Korbid Perburuhan Prodem Dedi Hardianto mengakui sudah terlalu banyak pelanggaran yang dilakukan oleh perusahaan-perusahaan yang berlabel BUMN, khususnya di bidang kemaritiman, sehingga rakyat Indonesia tidak menganggap Rini sebagai Menteri yang pro dengan ketidakadilan dan marjinalisasi terhadap buruh di bawah kepemimpinannya.

“Menteri BUMN Wajib Hentikan Marjinalisasi Buruh Di PT. DKB (Persero),” ungkap Dedi, hari ini.
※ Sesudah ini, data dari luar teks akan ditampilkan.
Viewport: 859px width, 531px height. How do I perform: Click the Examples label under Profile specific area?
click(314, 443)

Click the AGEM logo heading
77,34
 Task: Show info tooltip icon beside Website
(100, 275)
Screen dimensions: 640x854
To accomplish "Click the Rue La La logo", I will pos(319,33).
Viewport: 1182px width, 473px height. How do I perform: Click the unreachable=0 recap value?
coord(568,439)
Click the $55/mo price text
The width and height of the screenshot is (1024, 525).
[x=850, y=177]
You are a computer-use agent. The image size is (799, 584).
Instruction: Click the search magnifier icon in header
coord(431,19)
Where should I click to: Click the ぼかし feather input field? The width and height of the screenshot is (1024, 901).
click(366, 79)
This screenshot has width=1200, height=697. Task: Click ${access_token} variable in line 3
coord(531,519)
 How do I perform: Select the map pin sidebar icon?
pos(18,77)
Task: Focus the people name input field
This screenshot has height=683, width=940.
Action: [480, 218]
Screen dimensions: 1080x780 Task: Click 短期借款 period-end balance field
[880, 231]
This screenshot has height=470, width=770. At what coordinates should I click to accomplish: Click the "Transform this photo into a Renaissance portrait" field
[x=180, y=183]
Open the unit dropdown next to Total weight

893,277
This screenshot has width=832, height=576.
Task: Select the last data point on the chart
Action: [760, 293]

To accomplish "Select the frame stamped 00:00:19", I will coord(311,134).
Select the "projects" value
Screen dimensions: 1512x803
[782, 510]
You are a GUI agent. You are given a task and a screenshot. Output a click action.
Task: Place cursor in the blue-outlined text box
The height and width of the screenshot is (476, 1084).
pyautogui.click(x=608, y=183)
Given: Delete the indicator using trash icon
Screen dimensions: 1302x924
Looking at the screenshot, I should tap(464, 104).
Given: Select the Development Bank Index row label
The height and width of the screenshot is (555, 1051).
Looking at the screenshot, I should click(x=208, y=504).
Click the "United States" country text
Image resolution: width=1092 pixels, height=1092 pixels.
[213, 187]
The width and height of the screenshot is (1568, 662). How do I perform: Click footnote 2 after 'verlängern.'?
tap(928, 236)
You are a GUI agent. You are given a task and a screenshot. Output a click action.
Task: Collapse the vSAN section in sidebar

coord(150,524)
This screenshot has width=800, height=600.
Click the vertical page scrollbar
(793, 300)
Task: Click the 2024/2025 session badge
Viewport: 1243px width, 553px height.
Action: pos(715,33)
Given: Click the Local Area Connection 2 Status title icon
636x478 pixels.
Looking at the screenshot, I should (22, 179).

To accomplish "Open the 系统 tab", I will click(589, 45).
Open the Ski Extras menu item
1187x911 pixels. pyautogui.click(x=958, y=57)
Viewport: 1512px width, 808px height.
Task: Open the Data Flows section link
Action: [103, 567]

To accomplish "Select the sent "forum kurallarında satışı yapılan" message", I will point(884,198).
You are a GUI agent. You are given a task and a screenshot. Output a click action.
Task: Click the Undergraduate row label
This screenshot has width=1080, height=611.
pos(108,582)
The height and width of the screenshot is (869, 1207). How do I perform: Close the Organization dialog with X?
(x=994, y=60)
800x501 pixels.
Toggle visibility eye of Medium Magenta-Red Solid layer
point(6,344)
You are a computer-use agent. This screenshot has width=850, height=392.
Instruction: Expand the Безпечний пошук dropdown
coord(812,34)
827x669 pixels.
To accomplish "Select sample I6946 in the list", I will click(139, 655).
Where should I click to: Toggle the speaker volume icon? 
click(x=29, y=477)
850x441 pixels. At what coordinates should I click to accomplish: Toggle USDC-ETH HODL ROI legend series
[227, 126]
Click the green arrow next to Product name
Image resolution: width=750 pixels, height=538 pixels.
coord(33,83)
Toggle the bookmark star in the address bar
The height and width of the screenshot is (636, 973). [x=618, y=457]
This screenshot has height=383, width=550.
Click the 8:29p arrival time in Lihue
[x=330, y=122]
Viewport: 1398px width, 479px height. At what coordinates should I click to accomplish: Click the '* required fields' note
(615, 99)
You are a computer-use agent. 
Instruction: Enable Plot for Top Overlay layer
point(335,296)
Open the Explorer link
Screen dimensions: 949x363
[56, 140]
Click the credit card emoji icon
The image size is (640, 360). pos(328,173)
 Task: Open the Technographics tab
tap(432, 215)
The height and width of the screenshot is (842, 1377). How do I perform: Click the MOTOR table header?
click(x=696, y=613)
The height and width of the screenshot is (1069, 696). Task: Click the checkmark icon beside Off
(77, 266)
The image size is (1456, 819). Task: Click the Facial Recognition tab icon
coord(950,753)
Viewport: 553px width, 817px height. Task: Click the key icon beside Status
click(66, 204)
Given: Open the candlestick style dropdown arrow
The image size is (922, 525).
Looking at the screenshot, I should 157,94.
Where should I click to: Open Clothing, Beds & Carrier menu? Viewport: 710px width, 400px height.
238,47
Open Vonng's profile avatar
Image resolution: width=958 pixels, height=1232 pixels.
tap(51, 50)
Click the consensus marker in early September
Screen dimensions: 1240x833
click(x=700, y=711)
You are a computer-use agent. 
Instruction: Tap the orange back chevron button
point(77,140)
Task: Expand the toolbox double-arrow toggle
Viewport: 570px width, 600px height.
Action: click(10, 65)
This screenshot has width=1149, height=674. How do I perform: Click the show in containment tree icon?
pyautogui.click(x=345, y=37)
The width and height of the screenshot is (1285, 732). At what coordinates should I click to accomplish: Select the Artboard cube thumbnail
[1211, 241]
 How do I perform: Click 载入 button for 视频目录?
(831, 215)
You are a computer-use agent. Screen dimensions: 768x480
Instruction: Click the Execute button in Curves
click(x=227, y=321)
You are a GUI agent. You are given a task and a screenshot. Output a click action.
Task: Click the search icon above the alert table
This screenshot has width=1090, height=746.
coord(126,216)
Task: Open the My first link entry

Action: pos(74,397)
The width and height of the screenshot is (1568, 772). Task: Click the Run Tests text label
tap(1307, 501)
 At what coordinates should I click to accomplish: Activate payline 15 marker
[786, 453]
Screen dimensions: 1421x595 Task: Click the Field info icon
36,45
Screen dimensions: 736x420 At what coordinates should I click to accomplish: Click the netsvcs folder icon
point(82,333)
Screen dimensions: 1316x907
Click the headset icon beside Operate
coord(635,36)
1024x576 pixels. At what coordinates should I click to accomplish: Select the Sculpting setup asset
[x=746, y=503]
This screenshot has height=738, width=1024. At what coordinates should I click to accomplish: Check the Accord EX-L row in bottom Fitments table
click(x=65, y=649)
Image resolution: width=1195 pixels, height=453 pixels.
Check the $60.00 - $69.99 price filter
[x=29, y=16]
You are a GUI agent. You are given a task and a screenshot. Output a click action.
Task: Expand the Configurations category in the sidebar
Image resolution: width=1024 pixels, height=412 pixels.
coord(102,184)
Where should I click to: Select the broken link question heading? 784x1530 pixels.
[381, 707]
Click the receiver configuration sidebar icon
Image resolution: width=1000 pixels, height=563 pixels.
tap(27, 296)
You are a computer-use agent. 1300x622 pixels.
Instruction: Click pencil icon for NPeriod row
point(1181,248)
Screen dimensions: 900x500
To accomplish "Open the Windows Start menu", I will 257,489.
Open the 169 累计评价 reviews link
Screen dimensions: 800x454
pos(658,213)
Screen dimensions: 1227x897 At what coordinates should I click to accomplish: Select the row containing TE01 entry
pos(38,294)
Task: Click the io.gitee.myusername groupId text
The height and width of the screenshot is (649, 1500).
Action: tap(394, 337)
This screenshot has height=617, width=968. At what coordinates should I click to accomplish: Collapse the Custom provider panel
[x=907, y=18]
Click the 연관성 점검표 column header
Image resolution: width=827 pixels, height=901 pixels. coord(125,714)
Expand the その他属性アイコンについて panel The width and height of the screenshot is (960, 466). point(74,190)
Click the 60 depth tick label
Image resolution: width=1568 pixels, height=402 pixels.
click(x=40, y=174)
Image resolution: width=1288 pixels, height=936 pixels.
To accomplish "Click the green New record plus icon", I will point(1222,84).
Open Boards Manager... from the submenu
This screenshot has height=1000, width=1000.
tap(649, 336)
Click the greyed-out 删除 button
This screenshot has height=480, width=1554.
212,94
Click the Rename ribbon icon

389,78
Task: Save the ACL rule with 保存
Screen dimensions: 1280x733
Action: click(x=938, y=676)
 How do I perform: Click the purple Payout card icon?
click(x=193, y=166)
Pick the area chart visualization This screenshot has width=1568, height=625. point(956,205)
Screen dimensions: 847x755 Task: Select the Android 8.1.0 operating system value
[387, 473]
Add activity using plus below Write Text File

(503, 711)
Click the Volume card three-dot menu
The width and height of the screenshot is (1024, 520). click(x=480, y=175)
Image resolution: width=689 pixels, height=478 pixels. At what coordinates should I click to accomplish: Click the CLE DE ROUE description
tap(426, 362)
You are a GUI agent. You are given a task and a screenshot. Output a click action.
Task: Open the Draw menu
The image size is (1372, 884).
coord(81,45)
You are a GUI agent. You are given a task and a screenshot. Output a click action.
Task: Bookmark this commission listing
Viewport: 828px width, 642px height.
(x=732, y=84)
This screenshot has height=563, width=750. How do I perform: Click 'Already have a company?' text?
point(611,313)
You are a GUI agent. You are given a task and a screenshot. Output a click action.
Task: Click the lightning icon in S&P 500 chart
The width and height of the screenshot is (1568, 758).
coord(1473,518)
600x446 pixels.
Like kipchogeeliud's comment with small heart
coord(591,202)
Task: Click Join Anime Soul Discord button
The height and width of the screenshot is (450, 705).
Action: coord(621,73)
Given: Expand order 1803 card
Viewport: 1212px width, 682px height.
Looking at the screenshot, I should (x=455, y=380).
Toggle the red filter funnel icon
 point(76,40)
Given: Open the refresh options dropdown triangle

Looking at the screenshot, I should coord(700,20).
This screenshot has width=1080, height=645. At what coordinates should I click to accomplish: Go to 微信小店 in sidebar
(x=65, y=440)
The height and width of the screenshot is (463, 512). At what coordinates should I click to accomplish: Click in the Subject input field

Dijelaskan dia, PT. Dok & Perkapalan Kodja Bahari (Persero) (DKB) merupakan perusahaan pelat merah yang didirikan pada tahun 1990, adalah hasil merger dari 4 industri galangan kapal yang terpadu untuk meningkatkan kinerja. 4 (empat) industri galangan kapal tersebut adalah PT Dok & Perkapalan Tanjung Priok (Persero) berdiri tahun 1891 dan PT Kodja (Persero), PT Pelita Bahari (Persero) dan PT Dok & Galangan Kapal Nusantara (Persero) yang ketiganya berdiri pada tahun 1964.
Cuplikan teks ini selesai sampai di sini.